Skuliłem się i opuściłem uszka. Musiałem powiedzieć coś nie tak, ale nie byłem pewien co... Zrobiłem kilka kroków wstecz, mając nadzieję, że cień dżungli pozwoli mi zniknąć.
– Ja... Przepraszam, mamo... – wyszeptałem, próbując zignorować łzy cisnące mi się do oczu. Miałem nadzieję, że mama ich nie zauważy.
Wilczyca westchnęła ciężko.
– Nie gniewam się – rzekła – Czytaj dalej.
Niepewnie doczołgałem się do książki i grzecznie zacząłem czytać dalej.
– "Księ...żniczka za...bu...kała do wi...wielki...ch wlót" – Skrzywiłem się. Znowu nie dałem rady wymówić tego głupiego "r". – Wlót. Wlrót. Wlhrót. – Warknąłem sfrustrowany. To było takie irytujące, że nadal nie potrafiłem tego zrobić! – Nie umiem.
– Nie martw się, czytaj dalej. Dobrze ci idzie.

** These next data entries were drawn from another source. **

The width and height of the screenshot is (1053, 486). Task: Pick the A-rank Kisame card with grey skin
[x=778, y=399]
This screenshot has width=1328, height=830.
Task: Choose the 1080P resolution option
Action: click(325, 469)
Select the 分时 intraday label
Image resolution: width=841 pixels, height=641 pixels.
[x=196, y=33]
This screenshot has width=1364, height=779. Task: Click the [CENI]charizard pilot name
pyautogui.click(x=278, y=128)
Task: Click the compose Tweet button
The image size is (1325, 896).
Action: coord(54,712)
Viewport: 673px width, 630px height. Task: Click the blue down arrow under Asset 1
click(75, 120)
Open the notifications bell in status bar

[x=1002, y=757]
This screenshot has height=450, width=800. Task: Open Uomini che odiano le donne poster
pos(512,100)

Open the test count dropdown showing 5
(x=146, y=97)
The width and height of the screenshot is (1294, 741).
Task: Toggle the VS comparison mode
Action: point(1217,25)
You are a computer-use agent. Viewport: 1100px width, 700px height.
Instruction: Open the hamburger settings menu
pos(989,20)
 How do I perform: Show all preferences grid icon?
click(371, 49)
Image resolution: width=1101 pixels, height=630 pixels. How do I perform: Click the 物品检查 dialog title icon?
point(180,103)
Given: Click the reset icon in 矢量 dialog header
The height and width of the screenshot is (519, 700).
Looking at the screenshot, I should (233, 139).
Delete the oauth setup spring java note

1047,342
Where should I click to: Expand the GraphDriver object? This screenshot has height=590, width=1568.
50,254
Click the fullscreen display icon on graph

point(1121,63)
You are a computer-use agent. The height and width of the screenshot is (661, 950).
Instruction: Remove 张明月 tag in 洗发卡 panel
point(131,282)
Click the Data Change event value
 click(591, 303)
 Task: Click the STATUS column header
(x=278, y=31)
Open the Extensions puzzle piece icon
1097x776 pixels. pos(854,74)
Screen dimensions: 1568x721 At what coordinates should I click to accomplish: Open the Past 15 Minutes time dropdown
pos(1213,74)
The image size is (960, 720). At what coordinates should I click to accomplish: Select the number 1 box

Nad tym popracujemy później.
– Ale mamo... Ja nawet nie umiem wypowiedzieć własnego imienia – burknąłem niezadowolony.
Przypomniało mi się teraz, kiedy Yngvi i Yvar myśleli, że ja mam na imię Molgan, a Eunice Morgan tylko dlatego, że nie potrafiłem się porządnie przedstawić. Jako jedyny nie potrafiłem wypowiedzieć tej jednej głoski.
– Wyrośniesz z tego. Musisz tylko ćwiczyć – zapewniła mnie mama.
– Powinienem już dawno z tego wyrosnąć! Wszyscy mówili, że jak będę starszy... Jestem starszy i nic! – Opuściłem uszy.
– Trzeba ćwiczyć. Każdy radzi sobie z tym inaczej.
– Ta, jasne – mruknąłem pod nosem, ale tak cicho, żeby mama tego nie usłyszała. Tak właściwie to nawet nie do końca to wypowiedziałem.
– Na pewno nie pogorszy ci się, jeśli będziesz ćwiczyć – stwierdziła mama. – No, chyba, że Yvar wybije ci zęby.
Uśmiechnąłem się słabo, słysząc lekkie rozbawienie w jej głosie.
– To byłoby bardzo w jego stylu...
– To jest... – Odchrząknęła. – Lepiej żeby nic takiego się nie stało.
Skinąłem głową i zerknąłem na książkę.
– Czytać dalej?
Mama skinęła głową.
Siedzieliśmy tak bardzo długo. Ja powoli odczytywałem, mama kontrolowała mnie, poprawiała i dawała porady. Co do niektórych nawet nie wiedziałem, jak powinienem je wykorzystać, ale mama zapewniała mnie, że to przyjdzie z czasem. Po prostu czekało mnie jeszcze trochę pracy...
W którymś momencie literki zaczęły mi się coraz bardziej rozmazywać, aż w końcu zasnąłem. Kiedy się obudziłem, mama obejmowała mnie łapką, a obok leżał tata, zwrócony pyszczkiem w naszą stronę. Jedna jego łapka zahaczała o ogon mamy.
Gdy tata się obudził, doskoczyłem do niego i wskazałem na książkę.
– Tato, tato! –  wyszeptałem, żeby nie obudzić mamy. – Przeczytam ci bajkę, dobrze?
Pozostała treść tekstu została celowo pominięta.